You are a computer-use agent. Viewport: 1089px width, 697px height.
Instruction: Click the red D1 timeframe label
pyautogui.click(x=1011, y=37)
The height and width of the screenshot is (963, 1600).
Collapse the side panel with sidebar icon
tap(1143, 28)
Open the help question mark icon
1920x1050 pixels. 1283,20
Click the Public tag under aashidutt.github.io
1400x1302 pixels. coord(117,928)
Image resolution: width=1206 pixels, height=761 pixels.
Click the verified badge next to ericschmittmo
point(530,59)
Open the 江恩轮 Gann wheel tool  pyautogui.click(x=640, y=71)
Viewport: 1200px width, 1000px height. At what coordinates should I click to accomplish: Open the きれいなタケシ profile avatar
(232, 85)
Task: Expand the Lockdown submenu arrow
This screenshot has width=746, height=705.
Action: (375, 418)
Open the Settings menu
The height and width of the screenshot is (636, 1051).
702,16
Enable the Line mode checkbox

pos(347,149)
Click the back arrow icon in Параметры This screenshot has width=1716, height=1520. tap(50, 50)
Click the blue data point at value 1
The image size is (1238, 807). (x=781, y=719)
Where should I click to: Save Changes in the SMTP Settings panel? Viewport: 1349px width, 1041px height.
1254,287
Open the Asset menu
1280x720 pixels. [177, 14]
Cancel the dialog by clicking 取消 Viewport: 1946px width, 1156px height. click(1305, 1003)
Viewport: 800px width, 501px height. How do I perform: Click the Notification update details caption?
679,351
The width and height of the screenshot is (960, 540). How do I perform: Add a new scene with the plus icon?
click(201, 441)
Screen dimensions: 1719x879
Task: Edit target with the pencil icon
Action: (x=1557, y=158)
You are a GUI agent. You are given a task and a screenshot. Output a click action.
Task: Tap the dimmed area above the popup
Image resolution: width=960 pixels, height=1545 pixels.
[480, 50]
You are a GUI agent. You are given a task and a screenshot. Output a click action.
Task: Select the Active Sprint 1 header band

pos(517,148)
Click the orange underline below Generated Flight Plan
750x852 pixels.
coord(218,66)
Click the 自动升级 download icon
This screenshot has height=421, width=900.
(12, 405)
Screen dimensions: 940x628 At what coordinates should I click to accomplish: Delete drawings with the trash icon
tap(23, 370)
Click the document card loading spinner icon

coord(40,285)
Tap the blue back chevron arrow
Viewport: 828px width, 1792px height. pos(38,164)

[Work to complete]
Return exactly the line that contains "Task: Tap the dimmed area above the popup" and every line after it, through the last line of the records.

[Worked solution]
Task: Tap the dimmed area above the popup
Image resolution: width=960 pixels, height=1545 pixels.
[480, 50]
You are a GUI agent. You are given a task and a screenshot. Output a click action.
Task: Select the Active Sprint 1 header band

pos(517,148)
Click the orange underline below Generated Flight Plan
750x852 pixels.
coord(218,66)
Click the 自动升级 download icon
This screenshot has height=421, width=900.
(12, 405)
Screen dimensions: 940x628 At what coordinates should I click to accomplish: Delete drawings with the trash icon
tap(23, 370)
Click the document card loading spinner icon

coord(40,285)
Tap the blue back chevron arrow
Viewport: 828px width, 1792px height. pos(38,164)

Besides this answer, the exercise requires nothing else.